Input data:
========================================

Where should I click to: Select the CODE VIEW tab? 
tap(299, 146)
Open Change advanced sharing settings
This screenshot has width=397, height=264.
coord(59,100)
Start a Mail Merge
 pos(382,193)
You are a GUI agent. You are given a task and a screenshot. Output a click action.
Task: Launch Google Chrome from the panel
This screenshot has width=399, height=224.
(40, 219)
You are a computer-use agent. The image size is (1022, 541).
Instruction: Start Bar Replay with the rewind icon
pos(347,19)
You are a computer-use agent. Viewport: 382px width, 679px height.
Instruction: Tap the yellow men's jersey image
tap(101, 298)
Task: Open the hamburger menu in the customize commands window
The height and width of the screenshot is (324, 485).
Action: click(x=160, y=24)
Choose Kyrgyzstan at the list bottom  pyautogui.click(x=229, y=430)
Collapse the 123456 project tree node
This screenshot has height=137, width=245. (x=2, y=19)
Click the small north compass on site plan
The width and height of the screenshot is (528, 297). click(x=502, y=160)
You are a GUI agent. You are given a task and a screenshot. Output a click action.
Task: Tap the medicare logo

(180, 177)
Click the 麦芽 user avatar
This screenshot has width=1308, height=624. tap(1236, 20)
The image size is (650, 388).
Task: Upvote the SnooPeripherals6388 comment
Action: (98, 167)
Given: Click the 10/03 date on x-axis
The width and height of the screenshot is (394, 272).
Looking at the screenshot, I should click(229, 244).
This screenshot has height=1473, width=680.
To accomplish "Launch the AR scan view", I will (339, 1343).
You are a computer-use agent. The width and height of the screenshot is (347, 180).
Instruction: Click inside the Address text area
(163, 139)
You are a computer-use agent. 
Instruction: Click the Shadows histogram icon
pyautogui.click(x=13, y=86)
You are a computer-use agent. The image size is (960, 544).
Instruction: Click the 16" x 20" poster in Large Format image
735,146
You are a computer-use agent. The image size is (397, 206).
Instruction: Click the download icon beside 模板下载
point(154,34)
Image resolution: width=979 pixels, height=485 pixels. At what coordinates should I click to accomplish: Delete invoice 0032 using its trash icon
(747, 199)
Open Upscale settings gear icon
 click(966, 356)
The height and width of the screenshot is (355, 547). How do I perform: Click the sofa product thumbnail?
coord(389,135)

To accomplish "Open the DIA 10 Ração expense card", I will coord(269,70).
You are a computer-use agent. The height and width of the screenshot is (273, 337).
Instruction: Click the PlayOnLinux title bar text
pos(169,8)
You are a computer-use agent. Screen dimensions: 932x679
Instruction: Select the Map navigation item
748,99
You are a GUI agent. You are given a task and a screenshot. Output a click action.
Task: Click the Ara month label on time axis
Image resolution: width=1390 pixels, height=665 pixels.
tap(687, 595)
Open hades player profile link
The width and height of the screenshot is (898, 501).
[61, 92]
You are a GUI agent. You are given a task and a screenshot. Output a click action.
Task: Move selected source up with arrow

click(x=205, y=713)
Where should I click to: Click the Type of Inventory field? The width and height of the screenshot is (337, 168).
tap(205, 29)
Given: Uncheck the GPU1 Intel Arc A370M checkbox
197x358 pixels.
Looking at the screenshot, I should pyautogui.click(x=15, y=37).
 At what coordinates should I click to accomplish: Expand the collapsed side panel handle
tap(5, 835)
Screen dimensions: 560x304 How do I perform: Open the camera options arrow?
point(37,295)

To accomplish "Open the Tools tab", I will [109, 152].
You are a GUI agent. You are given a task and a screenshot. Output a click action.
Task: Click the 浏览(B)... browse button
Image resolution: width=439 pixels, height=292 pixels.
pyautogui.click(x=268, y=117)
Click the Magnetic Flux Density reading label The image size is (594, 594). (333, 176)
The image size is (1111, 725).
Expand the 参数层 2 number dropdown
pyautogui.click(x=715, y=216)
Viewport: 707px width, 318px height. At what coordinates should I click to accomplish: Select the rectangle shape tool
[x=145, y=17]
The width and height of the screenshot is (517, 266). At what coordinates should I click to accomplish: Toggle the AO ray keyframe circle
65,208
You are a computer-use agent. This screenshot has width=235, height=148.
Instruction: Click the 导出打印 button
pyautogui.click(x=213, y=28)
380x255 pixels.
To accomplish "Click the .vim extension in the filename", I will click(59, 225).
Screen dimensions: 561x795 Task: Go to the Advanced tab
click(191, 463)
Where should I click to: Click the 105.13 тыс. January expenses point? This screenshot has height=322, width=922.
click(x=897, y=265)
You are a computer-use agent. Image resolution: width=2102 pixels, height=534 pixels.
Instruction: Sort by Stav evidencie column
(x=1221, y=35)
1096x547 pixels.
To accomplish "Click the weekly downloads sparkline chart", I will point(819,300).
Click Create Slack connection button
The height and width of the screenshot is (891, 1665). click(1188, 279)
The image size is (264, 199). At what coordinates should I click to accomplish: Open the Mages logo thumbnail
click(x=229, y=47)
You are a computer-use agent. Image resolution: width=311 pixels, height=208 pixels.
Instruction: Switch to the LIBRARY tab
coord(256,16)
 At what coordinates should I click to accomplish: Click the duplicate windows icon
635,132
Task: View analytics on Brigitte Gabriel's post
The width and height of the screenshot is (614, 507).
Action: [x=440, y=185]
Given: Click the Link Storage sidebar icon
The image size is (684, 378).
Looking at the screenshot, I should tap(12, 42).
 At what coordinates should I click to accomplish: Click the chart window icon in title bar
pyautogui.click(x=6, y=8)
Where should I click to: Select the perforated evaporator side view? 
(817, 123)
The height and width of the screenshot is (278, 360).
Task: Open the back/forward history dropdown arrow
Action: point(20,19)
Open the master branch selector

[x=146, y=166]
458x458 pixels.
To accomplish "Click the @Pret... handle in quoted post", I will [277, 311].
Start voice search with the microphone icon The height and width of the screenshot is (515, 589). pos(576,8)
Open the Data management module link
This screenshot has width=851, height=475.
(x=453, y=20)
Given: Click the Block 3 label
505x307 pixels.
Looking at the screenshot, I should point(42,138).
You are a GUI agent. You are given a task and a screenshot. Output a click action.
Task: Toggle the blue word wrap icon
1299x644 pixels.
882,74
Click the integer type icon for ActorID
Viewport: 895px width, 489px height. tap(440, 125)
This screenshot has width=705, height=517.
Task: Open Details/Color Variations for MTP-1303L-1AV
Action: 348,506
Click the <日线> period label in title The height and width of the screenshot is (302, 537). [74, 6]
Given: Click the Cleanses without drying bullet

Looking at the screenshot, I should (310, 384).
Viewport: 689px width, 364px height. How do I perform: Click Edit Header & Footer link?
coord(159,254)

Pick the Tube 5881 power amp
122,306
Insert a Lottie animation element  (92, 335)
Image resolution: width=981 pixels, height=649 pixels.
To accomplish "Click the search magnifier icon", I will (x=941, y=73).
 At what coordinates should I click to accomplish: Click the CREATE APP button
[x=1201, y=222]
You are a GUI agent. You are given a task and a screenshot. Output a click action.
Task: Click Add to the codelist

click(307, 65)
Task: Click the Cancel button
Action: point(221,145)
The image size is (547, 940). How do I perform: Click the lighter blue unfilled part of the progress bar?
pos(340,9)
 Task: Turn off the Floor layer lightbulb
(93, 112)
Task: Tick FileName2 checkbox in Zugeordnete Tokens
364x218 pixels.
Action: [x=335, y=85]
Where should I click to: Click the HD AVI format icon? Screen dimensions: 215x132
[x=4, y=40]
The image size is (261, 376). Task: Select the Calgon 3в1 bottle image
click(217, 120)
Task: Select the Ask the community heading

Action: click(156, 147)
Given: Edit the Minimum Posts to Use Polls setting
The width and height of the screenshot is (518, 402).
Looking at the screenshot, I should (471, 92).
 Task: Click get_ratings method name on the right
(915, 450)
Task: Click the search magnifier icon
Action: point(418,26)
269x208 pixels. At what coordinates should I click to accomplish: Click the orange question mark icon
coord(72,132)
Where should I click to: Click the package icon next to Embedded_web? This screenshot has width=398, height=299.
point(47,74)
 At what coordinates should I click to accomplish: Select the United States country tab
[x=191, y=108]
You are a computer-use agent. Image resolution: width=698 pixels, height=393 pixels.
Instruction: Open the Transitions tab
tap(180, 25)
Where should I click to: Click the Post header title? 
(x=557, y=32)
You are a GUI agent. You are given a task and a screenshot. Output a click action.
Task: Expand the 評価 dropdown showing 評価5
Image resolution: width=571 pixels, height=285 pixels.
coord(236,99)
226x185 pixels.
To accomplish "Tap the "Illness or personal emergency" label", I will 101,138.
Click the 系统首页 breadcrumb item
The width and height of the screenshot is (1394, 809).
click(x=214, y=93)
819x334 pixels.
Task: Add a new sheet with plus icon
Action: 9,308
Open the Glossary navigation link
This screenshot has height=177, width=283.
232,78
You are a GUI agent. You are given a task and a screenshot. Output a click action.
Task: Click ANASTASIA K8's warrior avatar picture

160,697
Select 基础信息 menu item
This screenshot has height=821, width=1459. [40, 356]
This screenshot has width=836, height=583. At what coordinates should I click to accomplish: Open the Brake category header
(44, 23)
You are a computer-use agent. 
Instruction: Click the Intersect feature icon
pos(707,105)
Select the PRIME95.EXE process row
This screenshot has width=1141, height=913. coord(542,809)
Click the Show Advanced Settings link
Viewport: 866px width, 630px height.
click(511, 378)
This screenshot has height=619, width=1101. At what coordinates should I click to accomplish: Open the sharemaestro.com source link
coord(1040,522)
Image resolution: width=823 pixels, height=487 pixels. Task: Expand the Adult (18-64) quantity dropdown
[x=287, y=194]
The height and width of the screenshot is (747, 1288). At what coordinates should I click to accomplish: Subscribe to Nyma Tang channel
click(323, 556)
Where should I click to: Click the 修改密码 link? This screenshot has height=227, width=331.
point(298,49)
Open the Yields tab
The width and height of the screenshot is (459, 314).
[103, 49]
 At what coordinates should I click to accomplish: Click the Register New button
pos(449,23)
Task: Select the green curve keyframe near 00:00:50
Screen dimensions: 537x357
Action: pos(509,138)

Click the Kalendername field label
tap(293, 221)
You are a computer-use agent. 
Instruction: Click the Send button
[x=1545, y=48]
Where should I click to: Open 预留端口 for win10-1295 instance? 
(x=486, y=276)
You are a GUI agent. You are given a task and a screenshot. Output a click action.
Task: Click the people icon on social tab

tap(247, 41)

========================================

The problem:
Some lines contain the word "Launch". Pull each one out of the listing.

Response to this exercise:
Task: Launch Google Chrome from the panel
To accomplish "Launch the AR scan view", I will (339, 1343).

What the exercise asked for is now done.